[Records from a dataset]
──────────

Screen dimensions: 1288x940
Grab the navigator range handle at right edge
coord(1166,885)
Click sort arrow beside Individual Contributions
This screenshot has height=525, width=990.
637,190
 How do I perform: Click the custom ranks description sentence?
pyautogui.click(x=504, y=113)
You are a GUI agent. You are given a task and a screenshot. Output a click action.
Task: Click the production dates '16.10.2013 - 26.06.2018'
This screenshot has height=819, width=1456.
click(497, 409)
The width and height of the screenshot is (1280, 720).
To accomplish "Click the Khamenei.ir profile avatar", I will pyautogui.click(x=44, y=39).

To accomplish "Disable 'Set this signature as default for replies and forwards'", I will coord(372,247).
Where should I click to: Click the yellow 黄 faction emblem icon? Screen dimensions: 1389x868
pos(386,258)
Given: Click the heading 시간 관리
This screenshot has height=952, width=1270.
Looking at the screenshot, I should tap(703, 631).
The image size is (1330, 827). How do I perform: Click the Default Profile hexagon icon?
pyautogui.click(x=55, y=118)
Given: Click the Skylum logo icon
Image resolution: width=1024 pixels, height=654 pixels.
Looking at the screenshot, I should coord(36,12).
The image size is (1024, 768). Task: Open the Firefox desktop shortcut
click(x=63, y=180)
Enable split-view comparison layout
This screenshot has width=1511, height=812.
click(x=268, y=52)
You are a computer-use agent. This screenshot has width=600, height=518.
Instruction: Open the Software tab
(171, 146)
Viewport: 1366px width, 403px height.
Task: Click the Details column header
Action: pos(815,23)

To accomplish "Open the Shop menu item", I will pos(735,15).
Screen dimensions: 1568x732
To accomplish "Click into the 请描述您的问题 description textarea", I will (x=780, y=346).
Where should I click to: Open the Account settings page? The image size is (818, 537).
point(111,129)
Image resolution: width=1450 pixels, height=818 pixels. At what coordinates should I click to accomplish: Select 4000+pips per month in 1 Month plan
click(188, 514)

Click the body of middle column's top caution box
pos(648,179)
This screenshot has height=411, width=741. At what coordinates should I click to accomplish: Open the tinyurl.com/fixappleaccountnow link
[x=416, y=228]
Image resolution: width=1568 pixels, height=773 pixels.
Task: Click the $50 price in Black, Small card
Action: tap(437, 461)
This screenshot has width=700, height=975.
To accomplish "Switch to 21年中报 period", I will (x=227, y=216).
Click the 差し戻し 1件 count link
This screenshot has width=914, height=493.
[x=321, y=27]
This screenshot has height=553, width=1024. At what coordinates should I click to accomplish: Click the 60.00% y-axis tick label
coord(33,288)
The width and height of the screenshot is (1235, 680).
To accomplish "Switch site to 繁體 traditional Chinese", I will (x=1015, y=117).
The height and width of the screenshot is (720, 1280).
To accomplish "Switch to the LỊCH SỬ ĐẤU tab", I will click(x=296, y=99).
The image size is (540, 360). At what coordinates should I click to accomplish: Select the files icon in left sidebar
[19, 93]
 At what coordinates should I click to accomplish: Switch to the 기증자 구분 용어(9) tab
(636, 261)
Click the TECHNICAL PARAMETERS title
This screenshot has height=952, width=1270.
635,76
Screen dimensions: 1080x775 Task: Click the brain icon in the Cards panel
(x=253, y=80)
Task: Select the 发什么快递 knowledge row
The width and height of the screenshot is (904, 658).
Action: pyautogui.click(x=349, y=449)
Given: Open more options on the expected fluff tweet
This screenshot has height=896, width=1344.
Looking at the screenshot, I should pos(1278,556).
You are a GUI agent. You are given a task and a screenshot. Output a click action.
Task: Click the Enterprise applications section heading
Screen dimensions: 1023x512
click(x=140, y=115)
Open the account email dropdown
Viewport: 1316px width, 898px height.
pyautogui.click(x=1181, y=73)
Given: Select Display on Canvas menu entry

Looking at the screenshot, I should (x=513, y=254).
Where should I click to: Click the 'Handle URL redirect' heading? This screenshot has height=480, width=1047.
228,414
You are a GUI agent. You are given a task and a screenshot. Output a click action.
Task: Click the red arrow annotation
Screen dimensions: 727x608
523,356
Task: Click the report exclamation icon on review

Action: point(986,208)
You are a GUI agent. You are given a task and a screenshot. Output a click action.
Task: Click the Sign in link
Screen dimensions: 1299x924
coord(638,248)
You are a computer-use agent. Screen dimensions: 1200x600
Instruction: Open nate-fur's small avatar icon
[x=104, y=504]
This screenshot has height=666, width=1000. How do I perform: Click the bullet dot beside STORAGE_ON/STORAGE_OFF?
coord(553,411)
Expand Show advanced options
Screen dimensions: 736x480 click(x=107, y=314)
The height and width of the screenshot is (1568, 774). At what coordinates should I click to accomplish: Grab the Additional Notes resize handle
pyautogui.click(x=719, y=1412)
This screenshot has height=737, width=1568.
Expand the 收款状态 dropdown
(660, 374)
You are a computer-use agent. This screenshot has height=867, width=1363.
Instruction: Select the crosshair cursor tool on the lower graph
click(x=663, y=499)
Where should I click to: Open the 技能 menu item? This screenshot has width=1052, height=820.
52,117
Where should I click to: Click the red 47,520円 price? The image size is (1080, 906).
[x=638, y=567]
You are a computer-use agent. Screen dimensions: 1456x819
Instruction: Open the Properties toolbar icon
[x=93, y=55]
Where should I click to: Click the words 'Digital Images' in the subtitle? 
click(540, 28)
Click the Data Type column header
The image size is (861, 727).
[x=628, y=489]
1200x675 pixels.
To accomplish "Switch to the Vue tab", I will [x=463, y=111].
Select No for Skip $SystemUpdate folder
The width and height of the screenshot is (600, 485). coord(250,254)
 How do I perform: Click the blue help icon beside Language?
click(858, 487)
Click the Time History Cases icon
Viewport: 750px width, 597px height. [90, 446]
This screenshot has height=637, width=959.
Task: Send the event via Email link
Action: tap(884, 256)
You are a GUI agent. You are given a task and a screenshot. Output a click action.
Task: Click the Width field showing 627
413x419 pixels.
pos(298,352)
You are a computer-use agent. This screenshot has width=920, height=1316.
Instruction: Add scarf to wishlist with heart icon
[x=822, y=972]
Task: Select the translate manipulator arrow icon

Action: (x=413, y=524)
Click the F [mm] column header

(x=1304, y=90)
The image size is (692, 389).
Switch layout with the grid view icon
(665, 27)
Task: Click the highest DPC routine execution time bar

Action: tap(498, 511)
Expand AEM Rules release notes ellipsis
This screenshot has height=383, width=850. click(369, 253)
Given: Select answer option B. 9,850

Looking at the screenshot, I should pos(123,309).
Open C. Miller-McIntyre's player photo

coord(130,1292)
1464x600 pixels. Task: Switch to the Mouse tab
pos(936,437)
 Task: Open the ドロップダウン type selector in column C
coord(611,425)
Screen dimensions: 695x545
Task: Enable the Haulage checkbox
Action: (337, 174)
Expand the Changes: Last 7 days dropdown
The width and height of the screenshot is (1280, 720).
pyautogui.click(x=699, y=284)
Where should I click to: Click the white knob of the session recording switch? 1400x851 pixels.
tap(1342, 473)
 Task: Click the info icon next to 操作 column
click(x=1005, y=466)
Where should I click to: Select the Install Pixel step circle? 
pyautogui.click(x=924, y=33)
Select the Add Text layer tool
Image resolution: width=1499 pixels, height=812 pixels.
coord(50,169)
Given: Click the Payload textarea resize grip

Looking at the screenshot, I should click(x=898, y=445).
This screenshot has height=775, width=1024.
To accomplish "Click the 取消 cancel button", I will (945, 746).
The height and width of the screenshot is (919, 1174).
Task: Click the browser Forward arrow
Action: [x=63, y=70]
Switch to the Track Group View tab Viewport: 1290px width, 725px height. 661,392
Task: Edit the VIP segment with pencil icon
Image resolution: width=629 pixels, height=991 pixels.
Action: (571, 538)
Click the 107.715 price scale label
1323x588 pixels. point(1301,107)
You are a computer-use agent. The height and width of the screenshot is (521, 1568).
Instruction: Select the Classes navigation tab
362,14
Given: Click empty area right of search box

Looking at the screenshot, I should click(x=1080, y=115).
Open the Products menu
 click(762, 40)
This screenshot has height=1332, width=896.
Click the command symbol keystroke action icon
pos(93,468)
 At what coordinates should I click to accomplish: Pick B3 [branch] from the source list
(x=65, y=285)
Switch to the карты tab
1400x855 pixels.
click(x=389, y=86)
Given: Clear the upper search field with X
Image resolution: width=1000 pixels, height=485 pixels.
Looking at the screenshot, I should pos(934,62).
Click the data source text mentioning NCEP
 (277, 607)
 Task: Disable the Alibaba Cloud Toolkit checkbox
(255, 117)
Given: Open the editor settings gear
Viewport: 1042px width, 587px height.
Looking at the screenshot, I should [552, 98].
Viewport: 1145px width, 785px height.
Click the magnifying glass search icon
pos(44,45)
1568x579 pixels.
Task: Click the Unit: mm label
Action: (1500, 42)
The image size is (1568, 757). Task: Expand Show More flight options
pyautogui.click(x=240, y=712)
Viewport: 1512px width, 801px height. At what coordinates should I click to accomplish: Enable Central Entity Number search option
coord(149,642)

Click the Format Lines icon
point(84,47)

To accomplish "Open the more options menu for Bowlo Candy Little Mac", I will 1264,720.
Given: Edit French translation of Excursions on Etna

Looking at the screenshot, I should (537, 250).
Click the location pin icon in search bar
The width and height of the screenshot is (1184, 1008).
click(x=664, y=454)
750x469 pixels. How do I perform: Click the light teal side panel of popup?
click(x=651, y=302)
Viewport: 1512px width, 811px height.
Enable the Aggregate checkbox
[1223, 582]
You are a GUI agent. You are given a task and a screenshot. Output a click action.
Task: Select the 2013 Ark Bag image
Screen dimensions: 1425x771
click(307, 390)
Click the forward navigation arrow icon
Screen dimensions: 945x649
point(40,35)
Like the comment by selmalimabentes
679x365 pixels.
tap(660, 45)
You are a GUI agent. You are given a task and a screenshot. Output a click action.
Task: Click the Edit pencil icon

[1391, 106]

──────────

| What this task involves |
Return each line above where the word "field" shows up.

| Exercise answer |
Task: Click the Width field showing 627
Given: Clear the upper search field with X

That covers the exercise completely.